20-latka opowiedziała o swoim życiu w targanej wojną Syrii. "Wybaczam im, mimo że zabijają moich przyjaciół"
• 20-latka z Aleppo w Syrii opowiedziała o swoim życiu w targanym wojną mieście
• Rita Basmajian przyjechała do Polski na Światowe Dni Młodzieży
• Prosiła wtedy, by modlić się za ludzi w Syrii
• - Wielu moich przyjaciół już nie żyje - wyznała w rozmowie z reporterką TVN24
- Moje życie przed wojną było takie, jak życie każdego nastolatka, ale teraz wszystko się zmieniło. Nasze życie jest trudne. Nie mamy prądu ani wody - powiedziała w rozmowie z TVN24 Rita Basmajian z Aleppo w Syrii, która dzięki pomocy salezjan uczestniczyła w Światowych Dniach Młodzieży w Krakowie.
Reporter TVN24 spotkał Ritę podczas ŚDM. Poprosiła wtedy, by modlić się za ludzi w Syrii, skąd pochodzi i gdzie na co dzień mieszka.
Rita ma 20 lat. Studiuje artystyczne projektowanie ubioru na uniwersytecie w Aleppo, to jej ostatni rok. W czasie wakacji prowadzi zajęcia dla dzieci w domu salezjańskim. - W Aleppo nikt nie jest bezpieczny w żadnym momencie. Ludzie w moim mieście chodzą do pracy, na zakupy, do szkoły, ale za każdym razem boimy się, że nie wrócimy już do domu. Wielu moich przyjaciół już nie żyje - wyznała Rito w rozmowie z TVN24. - Tym, którzy toczą tę wojnę chciałabym powiedzieć: obudźcie się! Ale wiem, że mnie nie usłyszą. Dlatego wszystko, co mogę zrobić, to modlić się za nich. Wybaczam im, mimo że zabijają moich przyjaciół - dodała.

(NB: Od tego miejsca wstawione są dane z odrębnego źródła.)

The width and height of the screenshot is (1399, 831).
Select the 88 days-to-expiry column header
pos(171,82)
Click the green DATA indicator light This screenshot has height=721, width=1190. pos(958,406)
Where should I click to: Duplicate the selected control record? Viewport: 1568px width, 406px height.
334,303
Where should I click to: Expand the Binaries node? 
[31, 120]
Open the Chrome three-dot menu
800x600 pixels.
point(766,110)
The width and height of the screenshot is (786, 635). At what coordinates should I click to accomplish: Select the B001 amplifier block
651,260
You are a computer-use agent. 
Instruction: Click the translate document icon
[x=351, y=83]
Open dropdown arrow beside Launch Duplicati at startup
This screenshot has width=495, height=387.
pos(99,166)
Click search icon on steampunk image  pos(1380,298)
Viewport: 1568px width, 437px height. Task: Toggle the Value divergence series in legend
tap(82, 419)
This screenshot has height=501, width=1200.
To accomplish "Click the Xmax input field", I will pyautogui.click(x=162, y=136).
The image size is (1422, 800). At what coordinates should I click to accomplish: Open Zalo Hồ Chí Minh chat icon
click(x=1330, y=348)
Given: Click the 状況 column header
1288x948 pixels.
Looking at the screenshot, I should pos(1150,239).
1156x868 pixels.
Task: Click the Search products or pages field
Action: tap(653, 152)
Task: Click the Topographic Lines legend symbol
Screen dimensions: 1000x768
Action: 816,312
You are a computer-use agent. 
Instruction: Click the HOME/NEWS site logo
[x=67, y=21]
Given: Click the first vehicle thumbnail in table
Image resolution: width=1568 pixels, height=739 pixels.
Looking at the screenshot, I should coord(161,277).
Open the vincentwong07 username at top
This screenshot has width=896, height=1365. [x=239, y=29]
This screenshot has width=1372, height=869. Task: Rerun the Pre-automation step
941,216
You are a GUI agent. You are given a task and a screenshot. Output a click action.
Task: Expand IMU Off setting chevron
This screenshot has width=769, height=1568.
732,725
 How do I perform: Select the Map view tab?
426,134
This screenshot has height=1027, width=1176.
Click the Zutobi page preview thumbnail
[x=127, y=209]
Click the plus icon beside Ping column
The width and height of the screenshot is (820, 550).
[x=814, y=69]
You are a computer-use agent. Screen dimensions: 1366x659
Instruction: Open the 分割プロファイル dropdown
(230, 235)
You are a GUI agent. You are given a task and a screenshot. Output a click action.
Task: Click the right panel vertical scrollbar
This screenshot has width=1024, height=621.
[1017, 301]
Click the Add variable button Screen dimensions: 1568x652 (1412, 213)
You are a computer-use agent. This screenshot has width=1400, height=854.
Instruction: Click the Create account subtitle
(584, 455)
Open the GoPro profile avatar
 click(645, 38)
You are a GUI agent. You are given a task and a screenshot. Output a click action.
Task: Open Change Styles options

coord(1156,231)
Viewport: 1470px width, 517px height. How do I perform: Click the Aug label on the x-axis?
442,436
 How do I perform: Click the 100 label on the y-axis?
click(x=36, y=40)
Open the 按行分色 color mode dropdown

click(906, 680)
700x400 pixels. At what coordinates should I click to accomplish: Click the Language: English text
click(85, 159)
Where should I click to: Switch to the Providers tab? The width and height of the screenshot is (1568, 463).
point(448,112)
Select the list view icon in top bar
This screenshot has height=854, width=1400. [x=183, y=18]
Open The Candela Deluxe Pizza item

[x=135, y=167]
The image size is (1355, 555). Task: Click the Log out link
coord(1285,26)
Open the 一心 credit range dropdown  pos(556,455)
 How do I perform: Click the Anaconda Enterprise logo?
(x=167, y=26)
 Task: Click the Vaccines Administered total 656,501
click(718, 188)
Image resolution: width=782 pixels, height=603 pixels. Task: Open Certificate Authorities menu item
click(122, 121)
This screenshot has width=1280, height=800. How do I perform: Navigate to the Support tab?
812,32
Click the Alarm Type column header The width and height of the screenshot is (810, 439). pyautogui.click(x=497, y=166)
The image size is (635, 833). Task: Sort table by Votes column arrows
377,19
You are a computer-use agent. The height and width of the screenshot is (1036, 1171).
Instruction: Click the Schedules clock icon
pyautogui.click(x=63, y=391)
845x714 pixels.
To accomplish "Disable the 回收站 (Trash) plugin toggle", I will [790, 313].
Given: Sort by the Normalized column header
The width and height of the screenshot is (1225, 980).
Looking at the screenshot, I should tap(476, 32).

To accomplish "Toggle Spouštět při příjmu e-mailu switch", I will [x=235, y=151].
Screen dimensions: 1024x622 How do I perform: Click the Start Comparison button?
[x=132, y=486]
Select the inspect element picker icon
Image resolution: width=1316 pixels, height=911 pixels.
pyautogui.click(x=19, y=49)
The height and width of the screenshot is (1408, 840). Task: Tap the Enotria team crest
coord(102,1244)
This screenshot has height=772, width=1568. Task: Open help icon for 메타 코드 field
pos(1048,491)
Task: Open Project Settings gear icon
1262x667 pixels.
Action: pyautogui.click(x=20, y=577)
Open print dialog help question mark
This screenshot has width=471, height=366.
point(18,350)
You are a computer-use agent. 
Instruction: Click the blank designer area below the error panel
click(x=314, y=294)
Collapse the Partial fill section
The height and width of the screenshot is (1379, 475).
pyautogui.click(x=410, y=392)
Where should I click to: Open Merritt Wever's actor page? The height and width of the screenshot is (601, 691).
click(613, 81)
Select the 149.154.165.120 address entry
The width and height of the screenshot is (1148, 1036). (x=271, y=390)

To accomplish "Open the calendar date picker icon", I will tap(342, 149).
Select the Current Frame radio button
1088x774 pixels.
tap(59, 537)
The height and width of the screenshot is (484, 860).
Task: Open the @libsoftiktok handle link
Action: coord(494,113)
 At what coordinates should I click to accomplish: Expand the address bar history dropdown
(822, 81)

- W Krakowie było pięknie, doświadczyłam tam życia w pokoju, którego nie mam w Syrii, ale nie zaznałam tam tego pokoju, który czuję w sercu, gdy jestem w domu - stwierdziła. - Urodziłam się, żeby żyć w Syrii. Powiedziałam to już w Krakowie, powtórzę i teraz - módlcie się za nas, potrzebujemy tego. Po prostu chcemy być bezpieczni.